Preclusion of Evidence of Bias and Motive

¶21 Whaley finally argues that the court abused its discretion and violated his "right to present a complete defense and effectively confront a crucial witness by precluding relevant evidence of bias and motive, " specifically, that the victim's mother's motive in changing her testimony was "to avoid any future acquittals or another re-trial." The judge allowed defense counsel to impeach the victim's mother with her prior inconsistent statements, and to "explore her motives, such as wanting to see that the defendant gets convicted, " but "without getting into the last trial and the outcome of the last trial."

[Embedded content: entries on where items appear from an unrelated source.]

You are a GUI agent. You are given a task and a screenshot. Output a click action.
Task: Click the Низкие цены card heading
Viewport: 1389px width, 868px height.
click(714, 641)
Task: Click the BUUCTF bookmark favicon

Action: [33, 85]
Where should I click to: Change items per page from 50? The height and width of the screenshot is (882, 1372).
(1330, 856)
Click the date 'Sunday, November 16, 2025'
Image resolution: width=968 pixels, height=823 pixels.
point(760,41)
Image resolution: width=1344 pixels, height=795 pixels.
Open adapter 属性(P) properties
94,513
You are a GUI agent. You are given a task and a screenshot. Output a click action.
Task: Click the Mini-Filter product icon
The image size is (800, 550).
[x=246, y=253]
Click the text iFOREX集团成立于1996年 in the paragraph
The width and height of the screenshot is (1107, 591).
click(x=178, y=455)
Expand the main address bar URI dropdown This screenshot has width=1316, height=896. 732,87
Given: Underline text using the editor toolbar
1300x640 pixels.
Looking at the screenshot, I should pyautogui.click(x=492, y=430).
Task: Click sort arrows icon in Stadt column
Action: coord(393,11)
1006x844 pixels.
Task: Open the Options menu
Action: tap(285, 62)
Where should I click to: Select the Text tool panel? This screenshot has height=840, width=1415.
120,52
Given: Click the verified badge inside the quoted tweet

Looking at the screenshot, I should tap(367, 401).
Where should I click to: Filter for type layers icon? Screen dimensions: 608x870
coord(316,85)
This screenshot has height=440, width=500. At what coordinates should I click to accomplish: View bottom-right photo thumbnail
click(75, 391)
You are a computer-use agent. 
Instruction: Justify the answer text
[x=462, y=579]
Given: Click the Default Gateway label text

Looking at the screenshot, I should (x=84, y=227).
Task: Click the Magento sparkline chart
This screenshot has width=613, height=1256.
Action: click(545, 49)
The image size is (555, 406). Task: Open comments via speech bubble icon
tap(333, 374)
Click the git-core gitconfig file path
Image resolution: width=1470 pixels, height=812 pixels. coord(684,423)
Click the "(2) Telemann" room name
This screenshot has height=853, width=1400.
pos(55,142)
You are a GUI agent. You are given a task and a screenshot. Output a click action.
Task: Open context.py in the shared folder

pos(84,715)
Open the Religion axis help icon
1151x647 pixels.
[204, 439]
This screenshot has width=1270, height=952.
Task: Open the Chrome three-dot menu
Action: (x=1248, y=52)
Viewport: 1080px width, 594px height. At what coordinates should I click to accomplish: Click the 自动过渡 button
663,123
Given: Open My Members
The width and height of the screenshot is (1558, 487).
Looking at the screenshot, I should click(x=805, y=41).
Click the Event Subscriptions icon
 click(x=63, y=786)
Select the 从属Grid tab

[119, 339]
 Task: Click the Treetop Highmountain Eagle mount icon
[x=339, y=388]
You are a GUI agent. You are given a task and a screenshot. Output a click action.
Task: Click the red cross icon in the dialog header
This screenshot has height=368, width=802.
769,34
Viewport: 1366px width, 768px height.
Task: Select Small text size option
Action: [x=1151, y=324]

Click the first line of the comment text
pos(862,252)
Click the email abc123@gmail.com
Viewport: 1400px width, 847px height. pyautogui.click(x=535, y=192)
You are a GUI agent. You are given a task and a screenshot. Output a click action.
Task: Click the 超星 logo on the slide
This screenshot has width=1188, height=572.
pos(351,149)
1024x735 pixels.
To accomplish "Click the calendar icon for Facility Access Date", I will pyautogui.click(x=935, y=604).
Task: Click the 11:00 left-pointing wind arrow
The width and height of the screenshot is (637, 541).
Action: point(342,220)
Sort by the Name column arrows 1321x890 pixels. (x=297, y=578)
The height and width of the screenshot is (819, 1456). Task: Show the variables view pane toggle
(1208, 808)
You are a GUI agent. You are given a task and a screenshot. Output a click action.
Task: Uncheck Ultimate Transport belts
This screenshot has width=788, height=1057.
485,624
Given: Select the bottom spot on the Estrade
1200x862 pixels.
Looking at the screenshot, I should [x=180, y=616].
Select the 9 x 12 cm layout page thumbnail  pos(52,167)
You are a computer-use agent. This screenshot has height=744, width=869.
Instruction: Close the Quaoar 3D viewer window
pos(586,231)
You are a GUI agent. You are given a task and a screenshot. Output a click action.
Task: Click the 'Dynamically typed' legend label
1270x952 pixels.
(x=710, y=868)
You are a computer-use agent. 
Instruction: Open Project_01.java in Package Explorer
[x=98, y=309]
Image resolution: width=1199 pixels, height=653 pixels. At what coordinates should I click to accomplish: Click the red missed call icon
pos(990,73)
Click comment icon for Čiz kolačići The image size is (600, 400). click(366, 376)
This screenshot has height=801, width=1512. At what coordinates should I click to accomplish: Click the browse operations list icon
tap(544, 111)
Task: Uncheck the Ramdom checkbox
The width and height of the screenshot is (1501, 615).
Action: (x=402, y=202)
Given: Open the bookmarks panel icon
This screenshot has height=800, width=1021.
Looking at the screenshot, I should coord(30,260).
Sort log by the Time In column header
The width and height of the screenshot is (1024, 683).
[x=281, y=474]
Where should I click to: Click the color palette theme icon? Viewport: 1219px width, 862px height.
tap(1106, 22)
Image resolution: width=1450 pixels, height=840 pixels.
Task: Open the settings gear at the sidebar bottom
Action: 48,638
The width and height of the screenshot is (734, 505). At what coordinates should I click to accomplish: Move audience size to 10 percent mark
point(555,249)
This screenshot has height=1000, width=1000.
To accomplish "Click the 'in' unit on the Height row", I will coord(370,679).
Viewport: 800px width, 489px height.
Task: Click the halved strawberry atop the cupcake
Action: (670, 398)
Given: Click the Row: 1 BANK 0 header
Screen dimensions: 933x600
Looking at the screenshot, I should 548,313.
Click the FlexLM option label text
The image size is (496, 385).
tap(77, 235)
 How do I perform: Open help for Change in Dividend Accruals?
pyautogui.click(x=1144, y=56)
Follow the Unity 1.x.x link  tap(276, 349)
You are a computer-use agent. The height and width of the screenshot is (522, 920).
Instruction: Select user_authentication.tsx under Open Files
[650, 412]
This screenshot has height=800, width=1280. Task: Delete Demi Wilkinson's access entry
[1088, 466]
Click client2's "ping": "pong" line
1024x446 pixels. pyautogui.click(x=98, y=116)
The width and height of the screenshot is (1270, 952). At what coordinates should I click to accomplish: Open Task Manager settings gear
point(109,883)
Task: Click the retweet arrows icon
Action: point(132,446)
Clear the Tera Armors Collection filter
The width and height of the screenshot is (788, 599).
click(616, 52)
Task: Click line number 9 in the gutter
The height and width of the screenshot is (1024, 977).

¶22 A defendant has the right under the Confrontation Clause to cross-examine a witness concerning her bias, motive, and prejudice, and on issues that directly bear on her credibility. See Davis v. Alaska, 415 U.S. 308, 316-18 (1974); see also State v. Gertz, 186 Ariz. 38, 41-43, 918 P.2d 1056, 1059-61 (App. 1995). Trial judges retain wide latitude, however, to impose reasonable limits on cross-examination based on concerns about prejudice, confusion of the issues, marginal relevance, and misleading the jury. State v. Canez, 202 Ariz. 133, 153, 62, 42 P.3d 564, 584 (2002) . We review evidentiary rulings that implicate the Confrontation Clause de novo. State v. Ellison, 213 Ariz. 116, 129, 42, 140 P.3d 899, 912 (2006) .

¶23 We find no error. Although Whaley was acquitted of the charged offense of sexual conduct with a minor in the first trial, he was convicted of the lesser-included offense of molestation. Because Whaley was being tried for the very charge of which he had been convicted at the prior trial - molestation - it would have been misleading to suggest that this witness changed her testimony to avoid another "acquittal." Moreover, the judge did allow defense counsel to explore the witness's motive to change her testimony to obtain a conviction. We find the judge's decision to preclude Whaley from eliciting testimony and arguing that this witness changed her testimony to avoid another "acquittal" was reasonable under the circumstances, and we will not reverse on this basis.

Conclusion

¶24 For the foregoing reasons, we affirm Whaley's conviction and sentence.

CONCURRING: MICHAEL J. BROWN, Judge, LAWRENCE F. WINTHROP, Judge.